Orlando residents facing age-related legal challenges have access to a specialized area of law that covers Medicaid qualification, guardianship, estate planning, elder abuse protections, and veterans benefits. Most of these issues fall under Florida statutes that carry strict financial thresholds, filing deadlines, and execution requirements. Getting any one of them wrong can cost a family tens of thousands of dollars or leave a vulnerable person without legal protection. What follows covers the core topics an Orlando elder law attorney handles, with the 2026 numbers you need to plan accurately.
Nursing home care in Florida runs roughly $8,000 to $10,000 a month for a private room, and most families cannot sustain that cost out of pocket for long. Florida’s Institutional Care Program (ICP) covers nursing home and other long-term care costs through Medicaid, but qualifying demands careful financial preparation well in advance.
Florida ties ICP income eligibility to 300 percent of the federal Supplemental Security Income (SSI) benefit. With the 2026 SSI rate at $994 per month, the ICP income cap is $2,982 per month in gross income.1Florida Senate. Florida Code 409.904 – Optional Payments for Eligible Persons2Social Security Administration. SSI Federal Payment Amounts The countable asset limit remains $2,000 for a single applicant. Assets include bank accounts, investments, and most property, but not everything counts.

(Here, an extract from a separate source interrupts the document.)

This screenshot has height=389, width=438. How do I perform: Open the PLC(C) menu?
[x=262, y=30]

The primary residence is typically exempt from Medicaid’s asset calculation as long as the applicant intends to return home or a spouse or dependent child lives there. For 2026, the home equity limit is $752,000. If equity exceeds that amount and no spouse or dependent lives in the home, the property is no longer exempt.3Medicaid Planning Assistance. Florida Medicaid Eligibility – 2026 Income and Assets Limits
Many seniors have Social Security and pension income that pushes them above the $2,982 cap but falls far short of covering a $9,000-a-month nursing home bill. A Qualified Income Trust, commonly called a Miller Trust, bridges that gap. The applicant’s income flows into this irrevocable trust each month, which makes it non-countable for Medicaid purposes. The trustee then uses those funds to pay the applicant’s share of care costs according to a formula the state calculates.4Florida Department of Children and Families. Qualified Income Trust Information Sheet Without this trust, applicants caught in the income gap between eligibility and the actual cost of care simply cannot qualify.

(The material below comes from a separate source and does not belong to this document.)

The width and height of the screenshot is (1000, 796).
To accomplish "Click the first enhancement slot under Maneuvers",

Florida reviews all asset transfers made within five years before a Medicaid application. Any transfer for less than fair market value during that window triggers a penalty period during which benefits are denied. The state calculates the penalty by dividing the transferred amount by the average monthly private-pay rate for nursing care. For example, giving away $50,000 roughly two years before applying could result in five or more months of ineligibility. This is where early planning pays off most dramatically. An elder law attorney restructures assets years before a potential application, using legitimate strategies like spending down on home improvements, prepaying funeral expenses, or purchasing exempt assets.
When one spouse enters a nursing home, the other spouse is not required to become impoverished. Florida follows the maximum Community Spouse Resource Allowance (CSRA), which allows the spouse remaining at home to keep up to $162,660 in countable assets for 2026. The community spouse also retains a minimum monthly maintenance needs allowance from the couple’s combined income to cover living expenses. These protections exist specifically because Medicaid planning for married couples requires a different strategy than planning for a single applicant.
When a senior can no longer manage financial or personal decisions and has no advance directives in place, a court-supervised guardianship may be the only option. These cases in Orange County are heard in the Ninth Judicial Circuit Court.
The process begins when someone files a petition alleging that the person is incapacitated. Within five days, the court appoints an examining committee of three professionals, at least one of whom must be a physician. The committee evaluates the individual and reports its findings to the judge.5The Florida Legislature. Florida Code 744.331 – Procedures to Determine Incapacity The alleged incapacitated person has the right to an attorney throughout, and the court can appoint one if needed.
If the court finds incapacity, it can impose either a limited or plenary guardianship. A limited guardianship preserves whatever decision-making abilities the person retains, assigning the guardian authority only over specific areas like finances or medical care. A plenary guardianship transfers all delegable legal rights to the guardian, including the right to manage property, enter contracts, and make healthcare decisions. Courts prefer the least restrictive option.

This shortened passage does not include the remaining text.